Fortunately, many do this against a backdrop of economies still needing to invest in many forms of basic infrastructure to take their place on the world economic stage. So demand for business solutions is strong for them, even now. Some are experiencing 30%+ growth in revenue, year-over-year. Which, of course, is good news.
My assumption in heading to the continent was that the Cloud phenomenon would not really have taken hold there, at least yet. That Partners there would have the luxury of some time to restructure their business model.
I was wrong.
It turns out that there is strong and growing demand for Cloud-based solutions, even in these emerging markets. The reasons for this demand are the same as elsewhere – preservation of capital, lower costs, less perceived risk.
The way in which this demand gets served is somewhat different – instead of software publishers investing directly in hosting capacity and demand generation, telco’s seem to be stepping up to the plate and leveraging their existing infrastructure to field Cloud offerings. In some cases, the very Partners who provide the business applications end up disintermediated by their “customer”. As elsewhere, the only thing they can really lay claim to that will have a long term market value is specific IP that the bigger players cannot readily develop, or maintain. They clearly understand this, candidly in a way that many Partners in “mature” economies do not seem to, in my experience.

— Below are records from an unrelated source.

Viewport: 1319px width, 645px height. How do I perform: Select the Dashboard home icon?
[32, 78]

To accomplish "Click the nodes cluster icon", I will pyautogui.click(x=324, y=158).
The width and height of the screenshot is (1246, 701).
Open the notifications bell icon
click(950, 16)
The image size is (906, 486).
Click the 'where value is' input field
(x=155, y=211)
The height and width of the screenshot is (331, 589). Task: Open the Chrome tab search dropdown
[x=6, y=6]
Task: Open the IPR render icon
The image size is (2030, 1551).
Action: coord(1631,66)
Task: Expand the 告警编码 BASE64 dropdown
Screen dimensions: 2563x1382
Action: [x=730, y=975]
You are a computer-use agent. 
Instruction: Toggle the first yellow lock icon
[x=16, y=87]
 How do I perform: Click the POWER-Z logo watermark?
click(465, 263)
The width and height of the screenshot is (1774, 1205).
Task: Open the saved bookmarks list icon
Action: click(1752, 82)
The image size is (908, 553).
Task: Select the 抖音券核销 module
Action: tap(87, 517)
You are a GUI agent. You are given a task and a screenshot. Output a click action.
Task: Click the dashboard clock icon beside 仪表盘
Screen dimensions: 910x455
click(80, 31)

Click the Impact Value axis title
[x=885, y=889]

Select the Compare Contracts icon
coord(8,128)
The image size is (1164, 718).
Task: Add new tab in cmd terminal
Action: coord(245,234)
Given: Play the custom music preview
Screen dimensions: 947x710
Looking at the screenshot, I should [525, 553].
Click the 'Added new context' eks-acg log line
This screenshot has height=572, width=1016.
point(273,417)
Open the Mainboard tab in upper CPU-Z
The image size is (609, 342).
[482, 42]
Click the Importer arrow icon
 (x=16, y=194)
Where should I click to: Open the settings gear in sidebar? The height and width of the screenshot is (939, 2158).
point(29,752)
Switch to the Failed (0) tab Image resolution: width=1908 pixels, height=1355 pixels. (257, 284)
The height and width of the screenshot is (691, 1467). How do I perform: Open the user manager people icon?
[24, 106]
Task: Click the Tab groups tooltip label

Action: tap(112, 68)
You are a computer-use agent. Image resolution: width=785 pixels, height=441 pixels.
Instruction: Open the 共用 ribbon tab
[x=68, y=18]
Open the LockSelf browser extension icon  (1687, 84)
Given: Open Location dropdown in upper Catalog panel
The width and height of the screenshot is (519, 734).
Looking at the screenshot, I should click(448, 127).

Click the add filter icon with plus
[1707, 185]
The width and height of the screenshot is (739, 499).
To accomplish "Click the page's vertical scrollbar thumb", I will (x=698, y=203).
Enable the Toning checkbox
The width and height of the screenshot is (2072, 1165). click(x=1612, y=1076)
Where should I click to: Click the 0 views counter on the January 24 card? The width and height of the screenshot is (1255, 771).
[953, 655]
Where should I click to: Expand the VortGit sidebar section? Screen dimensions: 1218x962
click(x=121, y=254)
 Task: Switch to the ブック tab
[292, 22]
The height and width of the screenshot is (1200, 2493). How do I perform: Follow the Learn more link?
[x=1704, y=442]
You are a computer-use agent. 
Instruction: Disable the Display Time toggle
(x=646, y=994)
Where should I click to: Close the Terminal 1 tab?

To be sure, Cloud offerings do not meet every need, and traditional offerings will continue to be sold around the globe. But we all know that demand is fundamentally shifting.
And if Africa is any indication, emerging economies could well be poised to “leapfrog” more mature ones by adopting Cloud solutions early. Coupled with a far lower cost of labour, and a bent towards innovation, this propensity to be early adopters could well spread the Cloud phenomenon at a far faster rate than many today expect. The real gains from this could fall to younger, hungrier, and ambitious entrepreneurs located in far flung corners of the globe.
So if you have yet to truly consider your Cloud strategy, and clearly define how you will transition your practice today to meet this spreading demand, my New Year’s message is simple.
Do it now. You probably have less time than you think.